The electronic components of a computer consume $$0.1 \mathrm{~kW}$$, of electrical power. To prevent overheating, cooling air is supplied by a 25-W fan mounted at the inlet of the electronics enclosure. At steady state, air enters the fan at $$20^{\circ} \mathrm{C}, 1$$ bar and exits the electronics enclosure at $$35^{\circ} \mathrm{C}$$. There is no significant energy transfer by heat from the outer surface of the enclosure to the surroundings and the effects of kinetic and potential energy can be ignored. Determine the volumetric flow rate of the entering air, in $$\mathrm{m}^{3} / \mathrm{s}$$.

Answer

**step1 Identify Given Information and Required Quantities**

First, we list all the known values provided in the problem and identify what we need to calculate. It's important to ensure all units are consistent before starting calculations.

Given:
Power consumed by electronic components ($$\dot{W}_{\text{electronics}}$$) = $$0.1 \mathrm{~kW}$$
Power consumed by the fan ($$\dot{W}_{\text{fan}}$$) = $$25 \mathrm{~W}$$
Inlet air temperature ($$T_1$$) = $$20^{\circ} \mathrm{C}$$
Inlet air pressure ($$P_1$$) = $$1 \mathrm{~bar}$$
Exit air temperature ($$T_2$$) = $$35^{\circ} \mathrm{C}$$

Required:
Volumetric flow rate of entering air ($$\dot{V}_1$$) in $$\mathrm{m}^{3} / \mathrm{s}$$

**step2 Convert Units to a Consistent System**

To perform calculations accurately, all energy and temperature values must be in consistent units (e.g., Watts for power, Kelvin for temperature, Pascals for pressure). We will use the International System of Units (SI).
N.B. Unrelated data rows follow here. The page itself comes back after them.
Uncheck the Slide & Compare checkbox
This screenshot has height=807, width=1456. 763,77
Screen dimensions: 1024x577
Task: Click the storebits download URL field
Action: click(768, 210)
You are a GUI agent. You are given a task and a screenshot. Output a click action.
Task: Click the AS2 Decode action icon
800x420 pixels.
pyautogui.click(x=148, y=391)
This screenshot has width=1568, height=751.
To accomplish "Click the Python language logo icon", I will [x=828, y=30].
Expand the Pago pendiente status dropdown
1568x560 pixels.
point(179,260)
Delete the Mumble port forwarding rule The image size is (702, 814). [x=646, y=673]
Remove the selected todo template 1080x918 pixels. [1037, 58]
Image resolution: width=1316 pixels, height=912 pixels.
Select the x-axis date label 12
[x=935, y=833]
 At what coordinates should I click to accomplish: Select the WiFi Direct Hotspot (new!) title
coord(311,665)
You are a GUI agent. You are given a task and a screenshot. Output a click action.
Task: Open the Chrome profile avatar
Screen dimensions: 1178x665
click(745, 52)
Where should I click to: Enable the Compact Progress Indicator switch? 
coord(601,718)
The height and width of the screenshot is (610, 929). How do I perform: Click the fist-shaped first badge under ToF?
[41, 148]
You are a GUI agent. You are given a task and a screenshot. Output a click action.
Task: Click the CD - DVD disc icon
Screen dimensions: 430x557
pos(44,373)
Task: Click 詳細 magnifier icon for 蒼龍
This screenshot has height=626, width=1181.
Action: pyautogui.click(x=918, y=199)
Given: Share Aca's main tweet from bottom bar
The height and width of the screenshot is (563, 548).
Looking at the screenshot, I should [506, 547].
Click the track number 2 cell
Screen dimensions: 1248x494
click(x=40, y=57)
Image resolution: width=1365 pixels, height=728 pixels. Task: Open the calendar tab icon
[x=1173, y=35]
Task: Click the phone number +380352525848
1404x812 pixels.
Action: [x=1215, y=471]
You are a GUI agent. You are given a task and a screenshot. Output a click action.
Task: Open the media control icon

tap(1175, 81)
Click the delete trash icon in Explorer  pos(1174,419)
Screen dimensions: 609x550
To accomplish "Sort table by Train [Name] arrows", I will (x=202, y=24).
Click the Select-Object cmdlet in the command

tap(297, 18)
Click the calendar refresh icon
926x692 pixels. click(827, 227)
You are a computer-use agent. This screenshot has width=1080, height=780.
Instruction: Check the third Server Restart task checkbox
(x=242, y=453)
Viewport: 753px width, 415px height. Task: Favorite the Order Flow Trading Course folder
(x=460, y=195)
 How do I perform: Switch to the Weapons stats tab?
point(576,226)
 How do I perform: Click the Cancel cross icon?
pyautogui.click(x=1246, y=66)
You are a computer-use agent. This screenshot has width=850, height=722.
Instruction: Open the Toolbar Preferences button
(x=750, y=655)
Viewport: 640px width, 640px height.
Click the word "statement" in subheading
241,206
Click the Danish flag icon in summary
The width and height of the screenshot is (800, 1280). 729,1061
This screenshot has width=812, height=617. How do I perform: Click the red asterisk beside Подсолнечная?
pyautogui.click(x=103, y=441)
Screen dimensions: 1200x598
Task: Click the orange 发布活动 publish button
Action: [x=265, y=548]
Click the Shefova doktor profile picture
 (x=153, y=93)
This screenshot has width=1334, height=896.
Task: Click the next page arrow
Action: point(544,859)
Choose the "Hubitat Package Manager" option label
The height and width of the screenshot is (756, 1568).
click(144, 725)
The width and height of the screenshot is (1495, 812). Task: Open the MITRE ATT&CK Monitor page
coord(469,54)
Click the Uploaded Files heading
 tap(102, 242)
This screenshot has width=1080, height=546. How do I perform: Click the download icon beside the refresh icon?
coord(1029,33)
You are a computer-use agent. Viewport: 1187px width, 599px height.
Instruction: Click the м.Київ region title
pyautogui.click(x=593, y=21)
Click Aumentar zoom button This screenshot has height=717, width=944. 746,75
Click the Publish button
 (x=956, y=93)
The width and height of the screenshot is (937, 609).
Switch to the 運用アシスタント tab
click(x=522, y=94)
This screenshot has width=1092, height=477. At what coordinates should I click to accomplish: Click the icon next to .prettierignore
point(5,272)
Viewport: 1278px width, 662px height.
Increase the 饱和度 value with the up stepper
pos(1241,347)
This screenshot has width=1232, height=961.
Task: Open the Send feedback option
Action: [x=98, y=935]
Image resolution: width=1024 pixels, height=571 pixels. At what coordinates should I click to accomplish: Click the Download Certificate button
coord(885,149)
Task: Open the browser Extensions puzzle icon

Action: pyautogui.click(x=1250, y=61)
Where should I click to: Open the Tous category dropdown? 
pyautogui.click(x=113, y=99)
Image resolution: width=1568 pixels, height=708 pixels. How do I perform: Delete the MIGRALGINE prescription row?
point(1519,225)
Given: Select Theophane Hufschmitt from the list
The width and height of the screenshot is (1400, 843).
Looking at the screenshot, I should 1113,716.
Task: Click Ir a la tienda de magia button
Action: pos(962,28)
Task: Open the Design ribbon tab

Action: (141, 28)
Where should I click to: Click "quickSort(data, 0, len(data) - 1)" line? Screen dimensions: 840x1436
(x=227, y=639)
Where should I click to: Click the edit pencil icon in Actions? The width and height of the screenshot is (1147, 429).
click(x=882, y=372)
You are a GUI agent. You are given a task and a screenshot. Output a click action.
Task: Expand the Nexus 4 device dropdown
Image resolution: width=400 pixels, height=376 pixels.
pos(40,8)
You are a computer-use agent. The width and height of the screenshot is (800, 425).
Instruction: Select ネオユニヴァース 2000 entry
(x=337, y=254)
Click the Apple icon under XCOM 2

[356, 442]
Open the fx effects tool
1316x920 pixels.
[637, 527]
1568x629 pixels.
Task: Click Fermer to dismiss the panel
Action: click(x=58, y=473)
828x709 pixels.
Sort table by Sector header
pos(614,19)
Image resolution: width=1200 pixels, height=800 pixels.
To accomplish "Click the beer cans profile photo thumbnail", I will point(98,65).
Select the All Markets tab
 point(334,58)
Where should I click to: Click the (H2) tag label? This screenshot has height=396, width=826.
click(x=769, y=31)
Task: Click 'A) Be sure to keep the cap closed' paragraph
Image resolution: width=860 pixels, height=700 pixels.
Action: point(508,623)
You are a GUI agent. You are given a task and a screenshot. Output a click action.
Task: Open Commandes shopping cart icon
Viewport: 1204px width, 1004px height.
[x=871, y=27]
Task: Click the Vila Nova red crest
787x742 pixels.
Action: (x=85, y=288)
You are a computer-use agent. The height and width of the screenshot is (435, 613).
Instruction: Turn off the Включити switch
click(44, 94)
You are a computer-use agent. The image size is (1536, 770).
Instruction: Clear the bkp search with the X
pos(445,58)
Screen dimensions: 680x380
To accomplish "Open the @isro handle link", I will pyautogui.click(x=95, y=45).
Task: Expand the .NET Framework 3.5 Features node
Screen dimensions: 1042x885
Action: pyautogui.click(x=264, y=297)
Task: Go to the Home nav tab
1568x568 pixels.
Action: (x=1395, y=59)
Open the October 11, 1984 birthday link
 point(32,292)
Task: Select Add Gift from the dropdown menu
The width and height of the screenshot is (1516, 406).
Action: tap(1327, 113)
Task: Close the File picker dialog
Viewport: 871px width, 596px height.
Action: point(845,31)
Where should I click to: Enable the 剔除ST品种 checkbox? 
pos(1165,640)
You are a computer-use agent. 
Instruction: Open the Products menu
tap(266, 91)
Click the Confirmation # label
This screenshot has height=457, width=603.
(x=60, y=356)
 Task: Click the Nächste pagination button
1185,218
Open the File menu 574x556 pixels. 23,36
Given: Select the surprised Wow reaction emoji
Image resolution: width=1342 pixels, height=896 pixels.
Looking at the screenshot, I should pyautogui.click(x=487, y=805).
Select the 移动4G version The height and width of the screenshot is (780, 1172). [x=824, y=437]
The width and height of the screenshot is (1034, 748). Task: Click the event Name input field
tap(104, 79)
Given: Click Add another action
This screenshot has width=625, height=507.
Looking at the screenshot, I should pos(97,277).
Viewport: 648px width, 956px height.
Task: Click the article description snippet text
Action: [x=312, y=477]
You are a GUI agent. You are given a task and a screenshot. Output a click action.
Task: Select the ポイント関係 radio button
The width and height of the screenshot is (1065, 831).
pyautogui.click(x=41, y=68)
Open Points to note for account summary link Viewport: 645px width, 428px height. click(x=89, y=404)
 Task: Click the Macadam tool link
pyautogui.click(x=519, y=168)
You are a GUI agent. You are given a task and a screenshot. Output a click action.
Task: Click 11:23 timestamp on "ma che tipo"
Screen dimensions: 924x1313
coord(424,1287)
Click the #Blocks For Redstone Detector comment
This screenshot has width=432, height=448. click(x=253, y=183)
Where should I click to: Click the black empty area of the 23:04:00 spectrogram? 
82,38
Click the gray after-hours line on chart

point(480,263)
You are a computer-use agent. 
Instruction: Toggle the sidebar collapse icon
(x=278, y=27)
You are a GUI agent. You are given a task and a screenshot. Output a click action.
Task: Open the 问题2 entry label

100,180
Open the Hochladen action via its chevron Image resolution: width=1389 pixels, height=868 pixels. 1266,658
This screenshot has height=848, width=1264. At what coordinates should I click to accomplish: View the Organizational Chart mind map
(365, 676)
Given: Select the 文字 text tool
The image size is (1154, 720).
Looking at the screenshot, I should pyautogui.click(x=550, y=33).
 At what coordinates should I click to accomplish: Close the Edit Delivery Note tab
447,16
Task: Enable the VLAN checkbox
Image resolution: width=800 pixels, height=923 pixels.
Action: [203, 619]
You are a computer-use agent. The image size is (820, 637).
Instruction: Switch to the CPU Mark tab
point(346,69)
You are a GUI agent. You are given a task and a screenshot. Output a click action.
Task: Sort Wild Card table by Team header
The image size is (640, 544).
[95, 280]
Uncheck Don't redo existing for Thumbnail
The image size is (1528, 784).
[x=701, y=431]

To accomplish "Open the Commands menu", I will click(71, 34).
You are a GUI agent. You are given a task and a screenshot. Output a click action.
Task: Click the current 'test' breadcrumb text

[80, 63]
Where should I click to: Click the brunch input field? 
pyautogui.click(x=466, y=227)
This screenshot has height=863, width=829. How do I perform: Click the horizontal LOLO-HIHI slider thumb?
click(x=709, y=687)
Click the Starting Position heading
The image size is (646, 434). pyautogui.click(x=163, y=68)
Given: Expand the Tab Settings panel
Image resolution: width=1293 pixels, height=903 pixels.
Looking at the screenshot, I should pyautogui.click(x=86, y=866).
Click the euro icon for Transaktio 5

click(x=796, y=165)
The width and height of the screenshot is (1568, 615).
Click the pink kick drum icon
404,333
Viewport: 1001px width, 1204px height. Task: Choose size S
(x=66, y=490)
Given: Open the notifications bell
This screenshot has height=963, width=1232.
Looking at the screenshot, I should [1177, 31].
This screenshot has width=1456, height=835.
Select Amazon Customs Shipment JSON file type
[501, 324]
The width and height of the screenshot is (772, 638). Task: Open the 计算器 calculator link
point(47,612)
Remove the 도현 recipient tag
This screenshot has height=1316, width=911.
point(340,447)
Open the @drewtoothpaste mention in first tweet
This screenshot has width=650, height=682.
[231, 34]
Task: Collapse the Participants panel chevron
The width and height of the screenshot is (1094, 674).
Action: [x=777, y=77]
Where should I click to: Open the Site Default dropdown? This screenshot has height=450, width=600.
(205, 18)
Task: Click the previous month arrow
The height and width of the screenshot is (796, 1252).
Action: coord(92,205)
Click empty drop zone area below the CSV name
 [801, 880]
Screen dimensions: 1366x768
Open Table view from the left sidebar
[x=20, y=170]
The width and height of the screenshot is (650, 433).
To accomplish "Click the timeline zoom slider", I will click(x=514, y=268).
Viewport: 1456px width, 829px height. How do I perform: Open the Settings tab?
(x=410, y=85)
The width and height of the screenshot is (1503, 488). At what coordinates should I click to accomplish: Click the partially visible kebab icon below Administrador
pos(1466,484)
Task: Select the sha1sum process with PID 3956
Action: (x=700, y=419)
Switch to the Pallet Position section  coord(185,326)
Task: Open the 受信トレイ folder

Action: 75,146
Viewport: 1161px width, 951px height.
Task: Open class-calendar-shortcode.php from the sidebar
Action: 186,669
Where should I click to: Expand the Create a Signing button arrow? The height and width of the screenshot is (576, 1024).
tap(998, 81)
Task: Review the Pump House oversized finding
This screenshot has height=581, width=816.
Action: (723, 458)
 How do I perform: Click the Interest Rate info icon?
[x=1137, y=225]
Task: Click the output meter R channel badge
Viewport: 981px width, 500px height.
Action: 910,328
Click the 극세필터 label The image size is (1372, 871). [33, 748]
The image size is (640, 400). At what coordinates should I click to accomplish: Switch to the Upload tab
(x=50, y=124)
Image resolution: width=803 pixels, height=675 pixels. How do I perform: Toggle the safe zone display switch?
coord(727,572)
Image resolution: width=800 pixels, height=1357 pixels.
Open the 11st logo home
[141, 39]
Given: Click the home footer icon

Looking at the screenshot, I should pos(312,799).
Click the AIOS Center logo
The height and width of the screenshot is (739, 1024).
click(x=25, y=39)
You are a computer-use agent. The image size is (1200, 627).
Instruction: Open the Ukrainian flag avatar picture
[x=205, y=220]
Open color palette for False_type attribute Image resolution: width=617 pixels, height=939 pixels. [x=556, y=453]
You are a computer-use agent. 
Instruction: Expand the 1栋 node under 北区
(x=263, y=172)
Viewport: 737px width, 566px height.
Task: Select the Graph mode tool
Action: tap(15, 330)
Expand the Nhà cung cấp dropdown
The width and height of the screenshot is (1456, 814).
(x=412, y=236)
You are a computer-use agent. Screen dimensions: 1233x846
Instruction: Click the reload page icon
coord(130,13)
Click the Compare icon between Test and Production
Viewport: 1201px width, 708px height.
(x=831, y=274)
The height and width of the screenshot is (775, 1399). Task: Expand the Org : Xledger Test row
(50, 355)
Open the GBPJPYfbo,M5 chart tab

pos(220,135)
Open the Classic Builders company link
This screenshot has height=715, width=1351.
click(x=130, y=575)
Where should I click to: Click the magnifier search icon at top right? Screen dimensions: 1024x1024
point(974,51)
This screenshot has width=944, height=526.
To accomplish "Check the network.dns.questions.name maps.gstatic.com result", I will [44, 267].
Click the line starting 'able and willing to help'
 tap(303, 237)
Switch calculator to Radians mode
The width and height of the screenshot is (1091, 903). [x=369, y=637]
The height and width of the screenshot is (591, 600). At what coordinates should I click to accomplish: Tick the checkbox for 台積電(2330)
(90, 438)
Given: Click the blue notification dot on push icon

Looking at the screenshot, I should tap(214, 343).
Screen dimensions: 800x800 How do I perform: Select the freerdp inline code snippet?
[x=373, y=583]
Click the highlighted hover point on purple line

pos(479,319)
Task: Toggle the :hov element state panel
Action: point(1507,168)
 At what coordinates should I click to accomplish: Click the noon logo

$$ \dot{W}_{\text{electronics}} = 0.1 \mathrm{~kW} = 0.1 \times 1000 \mathrm{~W} = 100 \mathrm{~W} $$
$$ T_1 = 20^{\circ} \mathrm{C} = 20 + 273.15 = 293.15 \mathrm{~K} $$
$$ T_2 = 35^{\circ} \mathrm{C} = 35 + 273.15 = 308.15 \mathrm{~K} $$
$$ P_1 = 1 \mathrm{~bar} = 1 \times 100000 \mathrm{~Pa} = 100000 \mathrm{~Pa} $$

**step3 Apply Energy Balance to Determine the Heat Transferred to Air**

The total electrical power consumed by the components and the fan is transferred to the air, increasing its temperature. Since there's no significant heat loss to the surroundings and kinetic/potential energy changes are ignored, this total power represents the rate of energy gained by the air. The specific heat capacity of air at constant pressure ($$c_p$$) is approximately $$1005 \mathrm{~J/(kg \cdot K)}$$. The specific gas constant for air ($$R$$) is approximately $$287 \mathrm{~J/(kg \cdot K)}$$.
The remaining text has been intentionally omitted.